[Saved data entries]
- - - - - - -

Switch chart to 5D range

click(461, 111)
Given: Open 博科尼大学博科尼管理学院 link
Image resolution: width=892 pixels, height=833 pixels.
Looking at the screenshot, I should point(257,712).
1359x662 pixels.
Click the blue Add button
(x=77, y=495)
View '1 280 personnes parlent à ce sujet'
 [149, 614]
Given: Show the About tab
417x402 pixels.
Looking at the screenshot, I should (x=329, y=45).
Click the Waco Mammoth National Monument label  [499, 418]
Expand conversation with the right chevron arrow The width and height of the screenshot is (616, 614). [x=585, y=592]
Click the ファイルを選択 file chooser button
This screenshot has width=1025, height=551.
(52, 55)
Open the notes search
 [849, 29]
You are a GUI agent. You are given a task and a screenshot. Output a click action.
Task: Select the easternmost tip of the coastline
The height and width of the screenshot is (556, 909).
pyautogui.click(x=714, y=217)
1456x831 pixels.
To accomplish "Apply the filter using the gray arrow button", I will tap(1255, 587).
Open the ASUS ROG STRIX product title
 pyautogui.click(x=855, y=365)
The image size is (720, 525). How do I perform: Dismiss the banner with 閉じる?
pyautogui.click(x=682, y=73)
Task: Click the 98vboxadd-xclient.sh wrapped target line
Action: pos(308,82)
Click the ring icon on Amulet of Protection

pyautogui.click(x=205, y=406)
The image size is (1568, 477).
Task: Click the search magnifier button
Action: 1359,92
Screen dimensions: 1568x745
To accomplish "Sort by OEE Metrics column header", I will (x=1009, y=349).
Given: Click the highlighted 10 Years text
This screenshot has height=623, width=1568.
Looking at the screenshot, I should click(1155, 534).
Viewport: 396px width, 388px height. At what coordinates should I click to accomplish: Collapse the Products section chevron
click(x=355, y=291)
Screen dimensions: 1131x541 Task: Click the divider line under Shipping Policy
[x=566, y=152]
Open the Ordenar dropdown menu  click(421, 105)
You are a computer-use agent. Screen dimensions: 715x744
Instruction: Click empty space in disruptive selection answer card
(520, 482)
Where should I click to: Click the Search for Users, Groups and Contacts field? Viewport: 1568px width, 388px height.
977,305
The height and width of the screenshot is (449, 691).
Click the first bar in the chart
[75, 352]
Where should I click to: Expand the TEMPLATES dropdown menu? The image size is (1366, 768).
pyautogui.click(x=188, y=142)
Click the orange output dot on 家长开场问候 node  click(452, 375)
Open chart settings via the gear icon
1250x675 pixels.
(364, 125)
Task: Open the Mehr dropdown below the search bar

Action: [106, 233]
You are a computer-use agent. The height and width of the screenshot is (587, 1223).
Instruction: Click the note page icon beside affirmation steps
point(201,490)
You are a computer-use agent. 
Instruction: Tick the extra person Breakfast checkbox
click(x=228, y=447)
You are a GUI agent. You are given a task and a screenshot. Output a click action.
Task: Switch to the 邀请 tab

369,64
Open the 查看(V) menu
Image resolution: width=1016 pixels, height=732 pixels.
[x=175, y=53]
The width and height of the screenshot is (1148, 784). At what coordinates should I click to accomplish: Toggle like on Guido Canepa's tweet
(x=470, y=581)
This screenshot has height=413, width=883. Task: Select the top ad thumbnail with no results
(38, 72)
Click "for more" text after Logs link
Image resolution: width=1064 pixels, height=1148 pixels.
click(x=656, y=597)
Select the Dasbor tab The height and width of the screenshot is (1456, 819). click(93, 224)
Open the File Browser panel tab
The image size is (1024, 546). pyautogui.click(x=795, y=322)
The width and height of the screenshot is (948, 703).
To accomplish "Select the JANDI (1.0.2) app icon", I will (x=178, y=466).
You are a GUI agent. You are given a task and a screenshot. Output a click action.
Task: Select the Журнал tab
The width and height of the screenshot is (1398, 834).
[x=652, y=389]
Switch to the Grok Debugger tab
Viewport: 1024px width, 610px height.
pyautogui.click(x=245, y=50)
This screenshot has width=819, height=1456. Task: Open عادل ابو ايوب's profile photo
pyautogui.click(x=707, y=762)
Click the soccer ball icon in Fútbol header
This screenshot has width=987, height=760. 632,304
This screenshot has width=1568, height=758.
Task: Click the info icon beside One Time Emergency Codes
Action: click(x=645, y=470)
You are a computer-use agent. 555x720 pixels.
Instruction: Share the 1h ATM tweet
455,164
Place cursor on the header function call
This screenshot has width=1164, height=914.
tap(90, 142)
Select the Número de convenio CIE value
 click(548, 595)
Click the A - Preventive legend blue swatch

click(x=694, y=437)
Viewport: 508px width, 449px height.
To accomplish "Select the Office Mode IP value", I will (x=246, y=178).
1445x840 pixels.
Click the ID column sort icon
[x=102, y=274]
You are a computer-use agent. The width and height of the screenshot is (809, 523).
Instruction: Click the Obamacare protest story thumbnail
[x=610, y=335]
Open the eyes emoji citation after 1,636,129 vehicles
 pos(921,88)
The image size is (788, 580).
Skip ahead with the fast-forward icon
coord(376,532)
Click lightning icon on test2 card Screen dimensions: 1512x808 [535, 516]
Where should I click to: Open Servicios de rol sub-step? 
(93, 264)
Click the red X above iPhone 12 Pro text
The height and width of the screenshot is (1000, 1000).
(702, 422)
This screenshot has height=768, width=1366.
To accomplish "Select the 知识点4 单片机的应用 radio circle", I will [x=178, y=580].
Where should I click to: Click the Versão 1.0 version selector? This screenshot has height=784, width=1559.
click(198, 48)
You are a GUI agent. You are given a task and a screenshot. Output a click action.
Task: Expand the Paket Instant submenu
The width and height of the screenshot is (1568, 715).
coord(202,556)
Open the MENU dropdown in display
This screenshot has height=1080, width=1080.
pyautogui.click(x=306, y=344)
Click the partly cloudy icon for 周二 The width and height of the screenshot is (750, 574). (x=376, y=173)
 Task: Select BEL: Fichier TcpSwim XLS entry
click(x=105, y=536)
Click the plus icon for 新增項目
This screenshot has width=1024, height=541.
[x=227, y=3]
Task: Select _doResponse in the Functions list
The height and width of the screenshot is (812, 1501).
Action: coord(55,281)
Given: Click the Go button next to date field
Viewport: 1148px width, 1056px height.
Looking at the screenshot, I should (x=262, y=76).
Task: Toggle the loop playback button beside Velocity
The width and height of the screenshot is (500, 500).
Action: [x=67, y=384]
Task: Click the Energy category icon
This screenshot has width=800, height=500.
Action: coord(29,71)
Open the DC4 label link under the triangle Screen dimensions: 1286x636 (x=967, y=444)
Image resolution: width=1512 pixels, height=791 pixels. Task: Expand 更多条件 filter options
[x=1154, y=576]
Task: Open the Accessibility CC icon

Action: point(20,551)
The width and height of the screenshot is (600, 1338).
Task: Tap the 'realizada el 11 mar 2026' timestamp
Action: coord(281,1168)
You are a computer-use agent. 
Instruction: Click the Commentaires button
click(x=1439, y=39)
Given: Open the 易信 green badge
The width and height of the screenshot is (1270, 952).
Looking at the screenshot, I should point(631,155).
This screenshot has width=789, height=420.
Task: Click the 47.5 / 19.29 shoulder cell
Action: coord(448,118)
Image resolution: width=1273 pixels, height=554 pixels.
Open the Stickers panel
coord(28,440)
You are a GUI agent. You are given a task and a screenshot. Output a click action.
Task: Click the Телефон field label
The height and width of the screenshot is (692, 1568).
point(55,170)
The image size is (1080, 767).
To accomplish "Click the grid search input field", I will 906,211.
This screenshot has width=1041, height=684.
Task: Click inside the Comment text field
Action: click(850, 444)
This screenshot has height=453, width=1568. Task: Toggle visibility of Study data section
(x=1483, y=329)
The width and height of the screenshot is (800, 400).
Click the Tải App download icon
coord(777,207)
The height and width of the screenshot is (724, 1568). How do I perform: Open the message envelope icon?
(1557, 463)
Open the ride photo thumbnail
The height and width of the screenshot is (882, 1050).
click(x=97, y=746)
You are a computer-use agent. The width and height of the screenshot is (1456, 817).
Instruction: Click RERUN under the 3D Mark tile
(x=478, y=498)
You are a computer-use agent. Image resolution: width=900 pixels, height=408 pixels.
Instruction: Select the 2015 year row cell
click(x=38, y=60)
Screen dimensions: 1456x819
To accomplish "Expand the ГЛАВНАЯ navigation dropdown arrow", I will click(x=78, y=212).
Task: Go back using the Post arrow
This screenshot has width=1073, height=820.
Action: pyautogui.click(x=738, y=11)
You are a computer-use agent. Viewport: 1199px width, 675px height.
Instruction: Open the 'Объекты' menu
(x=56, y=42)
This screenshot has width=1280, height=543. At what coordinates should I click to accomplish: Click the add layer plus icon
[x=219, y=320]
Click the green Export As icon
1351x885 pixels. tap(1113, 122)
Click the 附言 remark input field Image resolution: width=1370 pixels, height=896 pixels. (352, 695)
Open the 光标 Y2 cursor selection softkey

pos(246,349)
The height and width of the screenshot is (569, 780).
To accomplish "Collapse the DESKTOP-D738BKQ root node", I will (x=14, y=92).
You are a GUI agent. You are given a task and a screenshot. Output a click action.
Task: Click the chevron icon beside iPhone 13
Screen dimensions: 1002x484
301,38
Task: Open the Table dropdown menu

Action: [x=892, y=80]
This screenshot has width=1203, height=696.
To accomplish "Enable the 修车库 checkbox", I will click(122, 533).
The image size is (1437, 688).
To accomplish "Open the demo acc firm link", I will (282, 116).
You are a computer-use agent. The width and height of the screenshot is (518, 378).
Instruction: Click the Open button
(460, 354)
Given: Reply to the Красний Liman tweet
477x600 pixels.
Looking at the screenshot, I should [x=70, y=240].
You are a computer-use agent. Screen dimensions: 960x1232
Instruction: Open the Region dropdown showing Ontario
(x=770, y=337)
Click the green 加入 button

- - - - - - -

Look through the records above and please copy every line in which the string "using" occurs.

To accomplish "Apply the filter using the gray arrow button", I will tap(1255, 587).
Task: Go back using the Post arrow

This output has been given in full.